Parametrische methoden zijn vaak methoden waarvan we weten dat de populatie ongeveer normaal is, of we kunnen bij benadering een normale verdeling gebruiken nadat we de centrale limietstelling hebben aangeroepen. Er zijn twee parameters voor een normale verdeling: het gemiddelde en de standaarddeviatie.

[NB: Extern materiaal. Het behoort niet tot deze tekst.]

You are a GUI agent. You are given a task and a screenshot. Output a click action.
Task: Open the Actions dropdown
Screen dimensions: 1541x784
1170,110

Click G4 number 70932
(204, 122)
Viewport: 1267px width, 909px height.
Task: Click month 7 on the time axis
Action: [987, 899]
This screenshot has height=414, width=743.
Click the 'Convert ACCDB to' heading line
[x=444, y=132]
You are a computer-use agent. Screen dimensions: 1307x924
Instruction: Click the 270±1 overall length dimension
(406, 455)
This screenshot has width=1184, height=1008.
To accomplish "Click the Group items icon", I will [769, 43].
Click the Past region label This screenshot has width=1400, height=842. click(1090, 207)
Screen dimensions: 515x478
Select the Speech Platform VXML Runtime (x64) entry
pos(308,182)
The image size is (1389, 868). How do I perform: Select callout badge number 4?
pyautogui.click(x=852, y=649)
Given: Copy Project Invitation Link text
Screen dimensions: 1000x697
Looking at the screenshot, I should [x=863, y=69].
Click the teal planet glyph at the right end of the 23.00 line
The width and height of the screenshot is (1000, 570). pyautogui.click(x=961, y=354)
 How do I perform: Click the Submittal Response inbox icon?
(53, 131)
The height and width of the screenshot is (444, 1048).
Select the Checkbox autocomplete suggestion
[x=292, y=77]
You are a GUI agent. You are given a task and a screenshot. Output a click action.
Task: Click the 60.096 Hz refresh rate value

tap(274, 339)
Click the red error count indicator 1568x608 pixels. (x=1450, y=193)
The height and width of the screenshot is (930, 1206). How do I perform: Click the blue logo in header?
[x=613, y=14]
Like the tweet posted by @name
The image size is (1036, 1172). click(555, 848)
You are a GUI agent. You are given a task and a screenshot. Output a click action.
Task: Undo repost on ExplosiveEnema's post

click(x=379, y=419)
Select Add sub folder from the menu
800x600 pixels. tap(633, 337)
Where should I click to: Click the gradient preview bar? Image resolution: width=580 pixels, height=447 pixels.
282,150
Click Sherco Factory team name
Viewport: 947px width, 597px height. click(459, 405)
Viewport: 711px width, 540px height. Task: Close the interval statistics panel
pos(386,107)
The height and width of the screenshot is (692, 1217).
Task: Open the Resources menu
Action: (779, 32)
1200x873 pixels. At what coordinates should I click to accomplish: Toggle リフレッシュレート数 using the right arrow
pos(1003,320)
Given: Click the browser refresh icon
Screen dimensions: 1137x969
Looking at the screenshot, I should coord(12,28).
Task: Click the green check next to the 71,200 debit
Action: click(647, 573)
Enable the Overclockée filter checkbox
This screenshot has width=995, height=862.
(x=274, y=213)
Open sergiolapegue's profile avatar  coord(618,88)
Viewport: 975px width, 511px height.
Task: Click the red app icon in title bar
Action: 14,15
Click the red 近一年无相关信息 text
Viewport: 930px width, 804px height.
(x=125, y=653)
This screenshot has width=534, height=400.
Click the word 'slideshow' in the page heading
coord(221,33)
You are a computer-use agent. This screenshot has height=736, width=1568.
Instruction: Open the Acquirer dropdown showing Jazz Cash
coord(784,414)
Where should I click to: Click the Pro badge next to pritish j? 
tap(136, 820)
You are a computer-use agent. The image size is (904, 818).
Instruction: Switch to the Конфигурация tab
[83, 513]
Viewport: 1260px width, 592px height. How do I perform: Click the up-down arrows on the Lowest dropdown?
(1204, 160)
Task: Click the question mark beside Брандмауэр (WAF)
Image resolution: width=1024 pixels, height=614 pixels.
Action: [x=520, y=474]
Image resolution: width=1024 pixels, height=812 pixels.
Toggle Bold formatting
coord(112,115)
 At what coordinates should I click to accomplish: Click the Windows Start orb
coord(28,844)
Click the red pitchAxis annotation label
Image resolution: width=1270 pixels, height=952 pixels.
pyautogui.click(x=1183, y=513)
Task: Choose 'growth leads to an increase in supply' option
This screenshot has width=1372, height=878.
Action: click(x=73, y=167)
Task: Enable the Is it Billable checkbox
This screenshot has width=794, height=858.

Uiteindelijk hangt de classificatie van een methode als parametrisch af van de aannames die worden gedaan over een populatie. Enkele parametrische methoden zijn onder meer:

  • Betrouwbaarheidsinterval voor een populatiegemiddelde, met bekende standaarddeviatie.
  • Betrouwbaarheidsinterval voor een populatiegemiddelde, met onbekende standaarddeviatie.
  • Betrouwbaarheidsinterval voor een populatievariantie.
  • Betrouwbaarheidsinterval voor het verschil van twee gemiddelden, met onbekende standaarddeviatie.

Niet-parametrische methoden

In tegenstelling tot parametrische methoden, zullen we niet-parametrische methoden definiëren. Dit zijn statistische technieken waarvoor we geen aanname hoeven te doen van parameters voor de populatie die we bestuderen. De methoden zijn namelijk niet afhankelijk van de populatie van belang. De set parameters staat niet meer vast en de distributie die we gebruiken ook niet. Om deze reden worden niet-parametrische methoden ook wel distributievrije methoden genoemd.

Niet-parametrische methoden groeien om een ​​aantal redenen in populariteit en invloed. De belangrijkste reden is dat we niet zo beperkt zijn als wanneer we een parametrische methode gebruiken. We hoeven niet zoveel aannames te doen over de populatie waarmee we werken als wat we moeten doen met een parametrische methode. Veel van deze niet-parametrische methoden zijn gemakkelijk toe te passen en te begrijpen.


Enkele niet-parametrische methoden zijn onder meer:

  • Ondertekentest voor populatiegemiddelde
  • Bootstrapping technieken
  • U test voor twee onafhankelijke middelen
  • Spearman-correlatietest

Vergelijking

Er zijn meerdere manieren om statistieken te gebruiken om een ​​betrouwbaarheidsinterval over een gemiddelde te vinden. Een parametrische methode zou de berekening van een foutmarge met een formule omvatten, en de schatting van het populatiegemiddelde met een steekproefgemiddelde. Een niet-parametrische methode om een ​​betrouwbaarheidsgemiddelde te berekenen, zou het gebruik van bootstrapping omvatten.

Waarom hebben we voor dit soort problemen zowel parametrische als niet-parametrische methoden nodig? Vaak zijn parametrische methoden efficiënter dan de overeenkomstige niet-parametrische methoden. Hoewel dit verschil in efficiëntie doorgaans niet zo'n groot probleem is, zijn er gevallen waarin we moeten overwegen welke methode efficiënter is.